If $u = 1 + \sqrt{x} = 1 + x^{1/2}$, then $du/dx = 0 + \frac{1}{2}x^{-1/2} = \frac{1}{2\sqrt{x}}$.
So, $du = \frac{1}{2\sqrt{x}} dx$.
We need to replace $dx$, so we can rearrange this: $dx = 2\sqrt{x} du$.

3. **Making everything about 'u':** We still have $\sqrt{x}$ in our $dx$ expression. But we know from step 1 that $u = 1 + \sqrt{x}$, so $\sqrt{x} = u - 1$.
Now we can replace $\sqrt{x}$ in our $dx$ equation: $dx = 2(u-1) du$. Perfect! Everything is in terms of $u$ now.

4. **Changing the boundaries:** When we change the variable from $x$ to $u$, our starting and ending points for the integral (the 0 and 1) also need to change!
When $x=0$, $u = 1 + \sqrt{0} = 1 + 0 = 1$.
When $x=1$, $u = 1 + \sqrt{1} = 1 + 1 = 2$.
So our new integral will go from $u=1$ to $u=2$.

5. **Putting it all together (the new integral!):** Now we can rewrite the whole integral using $u$.
Original: $\int_{0}^{1}(1+\sqrt{x})^{8} d x$
New: $\int_{1}^{2} u^8 \cdot 2(u-1) du$
Let's clean it up a bit: $\int_{1}^{2} 2(u^9 - u^8) du$
We can pull the '2' out front: $2 \int_{1}^{2} (u^9 - u^8) du$.

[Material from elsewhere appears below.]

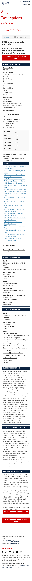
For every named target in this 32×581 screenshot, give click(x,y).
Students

6. **Integrating the simpler stuff:** Now we use the power rule for integration, which says $\int y^n dy = \frac{y^{n+1}}{n+1}$.
$2 \left[ \frac{u^{10}}{10} - \frac{u^9}{9} \right]_{1}^{2}$

7. **Plugging in the numbers:** Now we plug in our new top boundary (2) and subtract what we get when we plug in our bottom boundary (1).
$= 2 \left( \left( \frac{2^{10}}{10} - \frac{2^9}{9} \right) - \left( \frac{1^{10}}{10} - \frac{1^9}{9} \right) \right)$
$2^{10} = 1024$ and $2^9 = 512$.
$= 2 \left( \left( \frac{1024}{10} - \frac{512}{9} \right) - \left( \frac{1}{10} - \frac{1}{9} \right) \right)$

8. **Doing the math (carefully!):**
First, let's group the fractions with the same denominator:
$= 2 \left( \left( \frac{1024}{10} - \frac{1}{10} \right) - \left( \frac{512}{9} - \frac{1}{9} \right) \right)$
$= 2 \left( \frac{1023}{10} - \frac{511}{9} \right)$
Now, find a common denominator for 10 and 9, which is 90.
$= 2 \left( \frac{1023 \times 9}{90} - \frac{511 \times 10}{90} \right)$
$= 2 \left( \frac{9207}{90} - \frac{5110}{90} \right)$
$= 2 \left( \frac{9207 - 5110}{90} \right)$
$= 2 \left( \frac{4097}{90} \right)$
$= \frac{8194}{90}$
We can simplify this fraction by dividing both the top and bottom by 2.
$= \frac{4097}{45}$

And that's our answer! It was a bit of work with big numbers, but the substitution trick really helped!